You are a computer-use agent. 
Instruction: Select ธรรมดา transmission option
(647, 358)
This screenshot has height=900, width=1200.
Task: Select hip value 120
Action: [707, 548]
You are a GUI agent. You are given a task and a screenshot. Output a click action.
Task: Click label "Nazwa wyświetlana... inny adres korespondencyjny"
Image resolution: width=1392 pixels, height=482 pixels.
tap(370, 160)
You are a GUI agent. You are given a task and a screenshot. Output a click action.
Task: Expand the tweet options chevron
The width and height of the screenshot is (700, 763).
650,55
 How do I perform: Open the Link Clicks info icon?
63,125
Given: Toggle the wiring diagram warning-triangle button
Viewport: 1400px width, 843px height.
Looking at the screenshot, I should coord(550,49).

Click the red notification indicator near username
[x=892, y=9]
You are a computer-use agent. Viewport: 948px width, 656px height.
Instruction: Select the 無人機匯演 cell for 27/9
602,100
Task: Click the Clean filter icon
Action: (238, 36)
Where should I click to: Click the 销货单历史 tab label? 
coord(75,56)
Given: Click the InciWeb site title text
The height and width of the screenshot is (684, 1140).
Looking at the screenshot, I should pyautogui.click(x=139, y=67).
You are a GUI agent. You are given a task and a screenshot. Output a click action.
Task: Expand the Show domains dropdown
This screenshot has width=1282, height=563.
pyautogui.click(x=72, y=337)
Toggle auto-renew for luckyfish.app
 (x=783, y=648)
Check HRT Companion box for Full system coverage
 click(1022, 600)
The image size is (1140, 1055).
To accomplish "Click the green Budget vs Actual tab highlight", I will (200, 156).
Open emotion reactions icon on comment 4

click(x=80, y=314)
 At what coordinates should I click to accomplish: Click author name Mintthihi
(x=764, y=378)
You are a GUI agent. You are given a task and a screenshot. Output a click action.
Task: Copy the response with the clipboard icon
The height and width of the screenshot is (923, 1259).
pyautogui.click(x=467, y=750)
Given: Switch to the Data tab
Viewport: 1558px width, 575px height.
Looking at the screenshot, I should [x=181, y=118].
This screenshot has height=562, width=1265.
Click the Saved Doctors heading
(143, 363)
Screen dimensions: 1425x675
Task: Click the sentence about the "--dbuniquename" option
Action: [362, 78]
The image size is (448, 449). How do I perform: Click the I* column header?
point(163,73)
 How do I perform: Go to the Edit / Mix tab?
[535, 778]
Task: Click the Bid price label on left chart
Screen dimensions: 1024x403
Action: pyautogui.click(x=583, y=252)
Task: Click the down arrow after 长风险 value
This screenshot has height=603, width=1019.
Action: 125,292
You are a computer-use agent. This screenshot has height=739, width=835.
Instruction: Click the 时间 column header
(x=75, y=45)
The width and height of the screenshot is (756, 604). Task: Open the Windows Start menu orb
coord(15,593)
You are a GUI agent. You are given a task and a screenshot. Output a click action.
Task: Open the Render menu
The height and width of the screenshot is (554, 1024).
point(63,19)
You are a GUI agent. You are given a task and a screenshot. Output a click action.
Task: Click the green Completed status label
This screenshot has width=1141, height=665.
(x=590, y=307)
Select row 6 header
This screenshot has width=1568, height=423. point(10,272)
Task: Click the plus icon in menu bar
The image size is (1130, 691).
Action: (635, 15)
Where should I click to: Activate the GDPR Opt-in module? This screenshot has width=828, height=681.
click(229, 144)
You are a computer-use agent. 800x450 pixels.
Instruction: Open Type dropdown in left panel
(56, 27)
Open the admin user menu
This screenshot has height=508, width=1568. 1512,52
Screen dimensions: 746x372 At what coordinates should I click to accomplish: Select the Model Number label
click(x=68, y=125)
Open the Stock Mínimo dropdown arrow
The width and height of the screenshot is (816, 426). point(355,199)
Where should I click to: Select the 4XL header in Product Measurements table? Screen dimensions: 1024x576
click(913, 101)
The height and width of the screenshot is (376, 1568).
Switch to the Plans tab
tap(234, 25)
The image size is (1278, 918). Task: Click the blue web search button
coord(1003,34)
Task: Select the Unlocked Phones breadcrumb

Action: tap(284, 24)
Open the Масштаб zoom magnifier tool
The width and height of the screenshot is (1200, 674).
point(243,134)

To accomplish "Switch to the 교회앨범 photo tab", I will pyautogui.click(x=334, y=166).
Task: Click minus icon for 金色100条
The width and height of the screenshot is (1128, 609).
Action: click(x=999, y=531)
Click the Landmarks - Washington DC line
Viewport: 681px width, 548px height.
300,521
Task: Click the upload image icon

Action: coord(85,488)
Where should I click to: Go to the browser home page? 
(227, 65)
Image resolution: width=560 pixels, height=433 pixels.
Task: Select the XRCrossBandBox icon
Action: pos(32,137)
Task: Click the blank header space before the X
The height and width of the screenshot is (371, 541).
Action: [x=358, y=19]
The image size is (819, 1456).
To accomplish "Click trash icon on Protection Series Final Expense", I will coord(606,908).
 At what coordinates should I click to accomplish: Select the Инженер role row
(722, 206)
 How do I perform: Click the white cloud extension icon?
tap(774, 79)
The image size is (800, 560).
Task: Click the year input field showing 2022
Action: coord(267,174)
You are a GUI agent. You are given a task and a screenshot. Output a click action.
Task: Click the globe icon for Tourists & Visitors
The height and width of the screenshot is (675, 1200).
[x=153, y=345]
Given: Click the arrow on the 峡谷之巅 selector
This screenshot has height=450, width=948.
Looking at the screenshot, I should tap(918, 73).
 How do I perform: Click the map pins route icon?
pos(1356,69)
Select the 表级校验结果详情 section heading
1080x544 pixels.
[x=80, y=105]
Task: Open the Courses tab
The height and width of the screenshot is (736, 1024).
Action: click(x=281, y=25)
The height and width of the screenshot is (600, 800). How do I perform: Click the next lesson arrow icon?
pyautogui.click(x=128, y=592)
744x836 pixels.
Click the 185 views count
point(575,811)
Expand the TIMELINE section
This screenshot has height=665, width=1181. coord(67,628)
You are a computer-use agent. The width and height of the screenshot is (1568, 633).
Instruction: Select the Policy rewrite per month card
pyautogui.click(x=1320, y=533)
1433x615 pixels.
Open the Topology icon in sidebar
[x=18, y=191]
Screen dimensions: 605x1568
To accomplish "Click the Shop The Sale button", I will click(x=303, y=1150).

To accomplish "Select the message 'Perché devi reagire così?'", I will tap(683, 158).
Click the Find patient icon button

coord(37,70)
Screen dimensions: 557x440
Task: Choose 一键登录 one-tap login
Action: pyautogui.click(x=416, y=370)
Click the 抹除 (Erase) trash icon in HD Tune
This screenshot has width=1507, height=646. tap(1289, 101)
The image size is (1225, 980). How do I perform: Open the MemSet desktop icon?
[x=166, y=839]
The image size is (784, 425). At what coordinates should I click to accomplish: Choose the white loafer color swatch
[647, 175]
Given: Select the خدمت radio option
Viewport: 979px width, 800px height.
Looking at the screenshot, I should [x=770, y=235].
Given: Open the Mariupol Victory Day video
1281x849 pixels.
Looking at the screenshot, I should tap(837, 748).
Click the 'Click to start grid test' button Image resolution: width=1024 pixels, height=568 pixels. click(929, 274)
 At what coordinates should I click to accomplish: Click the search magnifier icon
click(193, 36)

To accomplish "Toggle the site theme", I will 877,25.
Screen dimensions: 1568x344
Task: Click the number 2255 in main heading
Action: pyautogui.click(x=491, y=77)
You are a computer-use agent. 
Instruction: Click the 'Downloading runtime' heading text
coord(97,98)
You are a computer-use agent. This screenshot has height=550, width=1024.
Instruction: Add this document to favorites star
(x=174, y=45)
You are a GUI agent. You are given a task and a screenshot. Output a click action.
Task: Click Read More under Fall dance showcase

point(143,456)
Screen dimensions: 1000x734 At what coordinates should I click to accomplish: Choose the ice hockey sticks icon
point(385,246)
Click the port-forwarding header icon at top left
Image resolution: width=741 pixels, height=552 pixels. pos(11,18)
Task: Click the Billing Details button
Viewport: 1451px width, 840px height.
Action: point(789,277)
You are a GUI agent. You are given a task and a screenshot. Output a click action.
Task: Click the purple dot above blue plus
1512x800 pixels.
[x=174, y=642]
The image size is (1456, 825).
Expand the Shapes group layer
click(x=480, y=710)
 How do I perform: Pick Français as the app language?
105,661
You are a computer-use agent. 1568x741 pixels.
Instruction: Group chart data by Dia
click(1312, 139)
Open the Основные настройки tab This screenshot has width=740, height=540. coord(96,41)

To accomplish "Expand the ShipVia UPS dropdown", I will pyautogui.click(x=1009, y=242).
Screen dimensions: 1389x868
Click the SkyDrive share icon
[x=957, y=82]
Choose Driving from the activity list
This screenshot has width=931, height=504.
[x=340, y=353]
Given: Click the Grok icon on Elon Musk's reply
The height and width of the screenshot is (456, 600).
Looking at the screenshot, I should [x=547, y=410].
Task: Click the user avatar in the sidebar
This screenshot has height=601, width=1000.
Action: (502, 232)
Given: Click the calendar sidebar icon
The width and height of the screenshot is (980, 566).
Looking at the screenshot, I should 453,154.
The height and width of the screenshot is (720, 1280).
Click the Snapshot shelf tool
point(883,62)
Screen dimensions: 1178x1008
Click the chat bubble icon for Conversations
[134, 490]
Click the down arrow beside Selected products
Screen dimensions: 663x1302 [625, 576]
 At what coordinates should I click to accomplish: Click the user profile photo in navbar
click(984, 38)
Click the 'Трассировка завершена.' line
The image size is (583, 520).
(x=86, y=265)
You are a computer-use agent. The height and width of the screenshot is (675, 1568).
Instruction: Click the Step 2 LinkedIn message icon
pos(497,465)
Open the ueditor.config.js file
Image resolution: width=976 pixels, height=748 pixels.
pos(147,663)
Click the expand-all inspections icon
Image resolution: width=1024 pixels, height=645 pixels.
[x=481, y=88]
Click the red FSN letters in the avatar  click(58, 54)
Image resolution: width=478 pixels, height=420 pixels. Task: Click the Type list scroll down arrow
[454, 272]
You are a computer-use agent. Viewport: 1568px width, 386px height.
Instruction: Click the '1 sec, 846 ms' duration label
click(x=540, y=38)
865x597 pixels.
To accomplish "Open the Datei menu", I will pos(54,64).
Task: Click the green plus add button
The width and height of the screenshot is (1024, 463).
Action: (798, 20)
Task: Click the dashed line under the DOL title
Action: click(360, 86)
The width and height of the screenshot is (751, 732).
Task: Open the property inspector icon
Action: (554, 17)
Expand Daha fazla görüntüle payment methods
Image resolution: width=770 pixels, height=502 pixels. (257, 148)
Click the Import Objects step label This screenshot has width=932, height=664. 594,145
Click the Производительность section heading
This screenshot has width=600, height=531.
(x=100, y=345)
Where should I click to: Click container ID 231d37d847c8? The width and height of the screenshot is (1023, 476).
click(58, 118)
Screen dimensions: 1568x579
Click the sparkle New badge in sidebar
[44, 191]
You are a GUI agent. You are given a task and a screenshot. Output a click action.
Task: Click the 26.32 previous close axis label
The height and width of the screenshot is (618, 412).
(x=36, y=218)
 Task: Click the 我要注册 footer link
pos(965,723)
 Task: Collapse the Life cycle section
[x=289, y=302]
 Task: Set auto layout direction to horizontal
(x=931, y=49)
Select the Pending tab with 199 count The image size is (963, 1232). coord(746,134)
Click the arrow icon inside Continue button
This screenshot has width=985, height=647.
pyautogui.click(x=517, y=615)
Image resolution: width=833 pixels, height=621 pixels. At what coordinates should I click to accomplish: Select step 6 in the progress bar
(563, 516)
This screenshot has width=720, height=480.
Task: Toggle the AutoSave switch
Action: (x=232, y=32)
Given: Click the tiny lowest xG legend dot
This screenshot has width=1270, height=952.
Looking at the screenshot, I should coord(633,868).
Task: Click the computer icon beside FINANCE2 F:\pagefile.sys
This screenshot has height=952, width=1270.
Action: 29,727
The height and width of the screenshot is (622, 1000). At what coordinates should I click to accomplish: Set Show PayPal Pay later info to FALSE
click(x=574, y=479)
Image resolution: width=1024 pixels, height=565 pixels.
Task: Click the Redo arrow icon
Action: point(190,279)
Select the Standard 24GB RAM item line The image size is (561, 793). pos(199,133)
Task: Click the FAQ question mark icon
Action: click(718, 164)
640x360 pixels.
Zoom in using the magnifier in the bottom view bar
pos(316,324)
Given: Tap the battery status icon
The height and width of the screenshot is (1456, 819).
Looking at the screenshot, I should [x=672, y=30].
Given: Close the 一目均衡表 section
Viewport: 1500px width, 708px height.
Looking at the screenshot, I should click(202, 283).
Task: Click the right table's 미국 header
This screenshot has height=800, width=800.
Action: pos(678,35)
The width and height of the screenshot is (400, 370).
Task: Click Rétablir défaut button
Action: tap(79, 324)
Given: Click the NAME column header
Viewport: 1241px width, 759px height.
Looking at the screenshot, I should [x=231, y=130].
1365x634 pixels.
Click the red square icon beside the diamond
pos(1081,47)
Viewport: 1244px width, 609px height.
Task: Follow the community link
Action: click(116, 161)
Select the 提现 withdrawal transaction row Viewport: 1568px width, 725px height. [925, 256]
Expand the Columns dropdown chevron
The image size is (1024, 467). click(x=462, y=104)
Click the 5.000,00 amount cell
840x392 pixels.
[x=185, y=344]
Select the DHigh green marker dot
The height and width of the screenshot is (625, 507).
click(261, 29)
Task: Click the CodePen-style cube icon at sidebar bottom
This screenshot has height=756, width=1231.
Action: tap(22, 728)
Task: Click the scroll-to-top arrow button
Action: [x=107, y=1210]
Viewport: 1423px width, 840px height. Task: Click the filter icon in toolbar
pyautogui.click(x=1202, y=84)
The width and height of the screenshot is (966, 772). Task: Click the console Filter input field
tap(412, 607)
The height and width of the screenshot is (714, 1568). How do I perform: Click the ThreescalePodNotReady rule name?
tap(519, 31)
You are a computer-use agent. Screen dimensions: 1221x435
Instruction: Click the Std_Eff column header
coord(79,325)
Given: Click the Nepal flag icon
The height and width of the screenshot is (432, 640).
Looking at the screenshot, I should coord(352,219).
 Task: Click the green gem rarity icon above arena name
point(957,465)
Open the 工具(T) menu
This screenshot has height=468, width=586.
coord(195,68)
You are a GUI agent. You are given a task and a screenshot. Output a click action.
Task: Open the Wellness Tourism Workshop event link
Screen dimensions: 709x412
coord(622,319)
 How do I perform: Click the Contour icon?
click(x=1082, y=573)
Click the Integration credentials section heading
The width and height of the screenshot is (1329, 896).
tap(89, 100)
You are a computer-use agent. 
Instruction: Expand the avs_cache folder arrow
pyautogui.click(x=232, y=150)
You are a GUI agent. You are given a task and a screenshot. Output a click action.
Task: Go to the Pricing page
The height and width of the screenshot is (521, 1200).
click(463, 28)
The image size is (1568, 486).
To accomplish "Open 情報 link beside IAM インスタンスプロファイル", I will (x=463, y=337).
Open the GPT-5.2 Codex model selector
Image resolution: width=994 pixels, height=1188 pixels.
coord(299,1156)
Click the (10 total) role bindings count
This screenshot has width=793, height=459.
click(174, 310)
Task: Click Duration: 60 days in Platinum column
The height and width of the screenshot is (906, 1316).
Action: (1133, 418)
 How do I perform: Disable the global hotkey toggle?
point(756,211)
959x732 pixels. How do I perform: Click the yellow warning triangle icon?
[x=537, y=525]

**ASSIGNMENT:** Copy each line of the listing that carries the string "plus".

**RESPONSE TO THIS EXERCISE:**
Task: Click the plus icon in menu bar
Task: Click the purple dot above blue plus
Task: Click the green plus add button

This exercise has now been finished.